*** Data shown Section Begins ***

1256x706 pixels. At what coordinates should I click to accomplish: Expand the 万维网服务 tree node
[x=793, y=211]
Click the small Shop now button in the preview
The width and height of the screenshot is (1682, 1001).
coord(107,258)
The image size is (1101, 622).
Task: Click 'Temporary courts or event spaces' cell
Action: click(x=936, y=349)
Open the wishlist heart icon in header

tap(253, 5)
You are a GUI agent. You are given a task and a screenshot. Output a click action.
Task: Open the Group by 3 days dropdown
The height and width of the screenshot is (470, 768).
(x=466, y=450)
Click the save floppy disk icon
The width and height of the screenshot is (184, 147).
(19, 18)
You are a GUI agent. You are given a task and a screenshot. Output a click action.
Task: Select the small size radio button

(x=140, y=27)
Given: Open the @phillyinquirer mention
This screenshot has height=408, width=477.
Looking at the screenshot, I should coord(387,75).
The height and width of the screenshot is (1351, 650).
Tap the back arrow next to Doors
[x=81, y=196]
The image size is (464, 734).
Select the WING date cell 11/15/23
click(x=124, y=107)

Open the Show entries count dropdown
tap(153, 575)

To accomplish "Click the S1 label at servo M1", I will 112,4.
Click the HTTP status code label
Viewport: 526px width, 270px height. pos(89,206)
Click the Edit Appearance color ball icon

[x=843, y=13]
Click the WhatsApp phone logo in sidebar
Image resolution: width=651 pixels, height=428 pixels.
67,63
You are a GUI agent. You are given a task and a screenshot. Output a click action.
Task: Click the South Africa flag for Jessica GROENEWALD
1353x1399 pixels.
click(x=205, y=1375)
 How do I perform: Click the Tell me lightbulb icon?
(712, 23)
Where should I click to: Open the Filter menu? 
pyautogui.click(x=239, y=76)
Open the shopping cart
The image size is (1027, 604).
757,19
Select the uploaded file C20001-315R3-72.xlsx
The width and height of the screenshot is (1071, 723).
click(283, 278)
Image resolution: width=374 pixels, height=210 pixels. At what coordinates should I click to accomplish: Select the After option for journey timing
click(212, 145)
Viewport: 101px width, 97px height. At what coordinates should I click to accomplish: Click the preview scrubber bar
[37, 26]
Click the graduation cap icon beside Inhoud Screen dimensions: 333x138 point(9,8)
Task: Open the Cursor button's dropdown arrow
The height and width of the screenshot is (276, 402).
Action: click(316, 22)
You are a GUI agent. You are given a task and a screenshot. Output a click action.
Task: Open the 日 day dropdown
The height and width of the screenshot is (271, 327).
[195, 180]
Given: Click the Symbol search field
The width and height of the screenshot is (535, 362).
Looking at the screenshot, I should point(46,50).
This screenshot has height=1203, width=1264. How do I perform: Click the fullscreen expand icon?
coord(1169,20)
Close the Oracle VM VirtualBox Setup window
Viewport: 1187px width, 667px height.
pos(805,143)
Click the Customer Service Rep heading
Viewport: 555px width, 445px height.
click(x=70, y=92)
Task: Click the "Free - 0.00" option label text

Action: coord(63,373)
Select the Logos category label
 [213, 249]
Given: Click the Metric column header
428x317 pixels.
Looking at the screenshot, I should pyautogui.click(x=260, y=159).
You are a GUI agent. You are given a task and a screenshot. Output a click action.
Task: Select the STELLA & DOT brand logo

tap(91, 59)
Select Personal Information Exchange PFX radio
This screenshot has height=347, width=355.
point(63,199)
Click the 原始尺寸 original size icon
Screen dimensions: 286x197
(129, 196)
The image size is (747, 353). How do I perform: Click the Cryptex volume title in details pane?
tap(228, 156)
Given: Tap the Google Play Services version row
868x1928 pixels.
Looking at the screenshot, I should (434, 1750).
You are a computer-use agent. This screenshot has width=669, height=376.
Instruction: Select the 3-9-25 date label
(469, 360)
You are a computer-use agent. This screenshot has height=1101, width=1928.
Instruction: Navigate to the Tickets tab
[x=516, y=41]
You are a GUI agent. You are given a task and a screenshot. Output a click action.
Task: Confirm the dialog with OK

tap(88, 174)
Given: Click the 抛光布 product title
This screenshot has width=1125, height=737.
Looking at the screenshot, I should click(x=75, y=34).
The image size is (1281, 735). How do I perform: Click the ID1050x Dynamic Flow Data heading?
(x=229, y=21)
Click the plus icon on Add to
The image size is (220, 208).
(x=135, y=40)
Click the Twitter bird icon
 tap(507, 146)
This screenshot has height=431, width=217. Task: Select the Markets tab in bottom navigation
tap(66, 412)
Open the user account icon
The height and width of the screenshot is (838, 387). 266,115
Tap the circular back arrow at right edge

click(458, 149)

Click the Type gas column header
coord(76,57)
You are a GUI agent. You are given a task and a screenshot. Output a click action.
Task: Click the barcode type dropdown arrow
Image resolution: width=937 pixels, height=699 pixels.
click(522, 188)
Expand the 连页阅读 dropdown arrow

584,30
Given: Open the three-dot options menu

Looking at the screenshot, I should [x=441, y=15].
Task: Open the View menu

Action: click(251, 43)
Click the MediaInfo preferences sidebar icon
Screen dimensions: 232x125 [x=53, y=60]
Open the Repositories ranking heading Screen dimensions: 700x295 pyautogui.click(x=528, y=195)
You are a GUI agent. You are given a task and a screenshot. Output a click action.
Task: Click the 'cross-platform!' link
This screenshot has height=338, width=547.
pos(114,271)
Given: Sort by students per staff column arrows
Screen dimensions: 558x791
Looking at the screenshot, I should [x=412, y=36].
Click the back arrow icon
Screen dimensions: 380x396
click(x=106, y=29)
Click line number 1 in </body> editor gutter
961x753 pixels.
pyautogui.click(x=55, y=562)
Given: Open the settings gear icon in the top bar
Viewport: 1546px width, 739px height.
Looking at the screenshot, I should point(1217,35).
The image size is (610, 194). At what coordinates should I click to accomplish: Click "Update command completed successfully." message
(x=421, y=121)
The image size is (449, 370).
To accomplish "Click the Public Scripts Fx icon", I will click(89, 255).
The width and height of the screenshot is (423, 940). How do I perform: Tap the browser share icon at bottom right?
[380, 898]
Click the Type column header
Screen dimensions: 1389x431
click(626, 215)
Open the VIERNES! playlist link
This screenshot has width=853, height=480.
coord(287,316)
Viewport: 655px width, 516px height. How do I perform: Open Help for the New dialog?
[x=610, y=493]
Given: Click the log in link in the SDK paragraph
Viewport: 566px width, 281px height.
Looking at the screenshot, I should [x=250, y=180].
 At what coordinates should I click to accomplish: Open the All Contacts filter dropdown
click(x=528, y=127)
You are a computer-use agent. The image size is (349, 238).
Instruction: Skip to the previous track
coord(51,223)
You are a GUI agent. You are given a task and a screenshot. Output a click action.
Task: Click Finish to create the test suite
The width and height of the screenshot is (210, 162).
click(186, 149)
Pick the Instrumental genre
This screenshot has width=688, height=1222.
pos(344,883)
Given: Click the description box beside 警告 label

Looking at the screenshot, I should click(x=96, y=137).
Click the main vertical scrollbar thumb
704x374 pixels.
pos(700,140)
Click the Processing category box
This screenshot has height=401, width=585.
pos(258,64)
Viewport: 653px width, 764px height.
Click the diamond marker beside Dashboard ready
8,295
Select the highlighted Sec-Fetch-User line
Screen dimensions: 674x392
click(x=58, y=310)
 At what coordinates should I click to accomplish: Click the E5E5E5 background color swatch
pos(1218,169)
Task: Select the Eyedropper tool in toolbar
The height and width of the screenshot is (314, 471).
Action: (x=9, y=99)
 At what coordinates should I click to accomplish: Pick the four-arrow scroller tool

*** Data shown Section Ends ***

### [The task]
Wherever the line holding "Given: Click the Metric column header" falls in the entries above, copy exactly from it through the line holding "Given: Click the 抛光布 product title", inclusive, and add nothing.

### [Final answer]
Given: Click the Metric column header
428x317 pixels.
Looking at the screenshot, I should pyautogui.click(x=260, y=159).
You are a GUI agent. You are given a task and a screenshot. Output a click action.
Task: Select the STELLA & DOT brand logo

tap(91, 59)
Select Personal Information Exchange PFX radio
This screenshot has height=347, width=355.
point(63,199)
Click the 原始尺寸 original size icon
Screen dimensions: 286x197
(129, 196)
The image size is (747, 353). How do I perform: Click the Cryptex volume title in details pane?
tap(228, 156)
Given: Tap the Google Play Services version row
868x1928 pixels.
Looking at the screenshot, I should (434, 1750).
You are a computer-use agent. This screenshot has width=669, height=376.
Instruction: Select the 3-9-25 date label
(469, 360)
You are a computer-use agent. This screenshot has height=1101, width=1928.
Instruction: Navigate to the Tickets tab
[x=516, y=41]
You are a GUI agent. You are given a task and a screenshot. Output a click action.
Task: Confirm the dialog with OK

tap(88, 174)
Given: Click the 抛光布 product title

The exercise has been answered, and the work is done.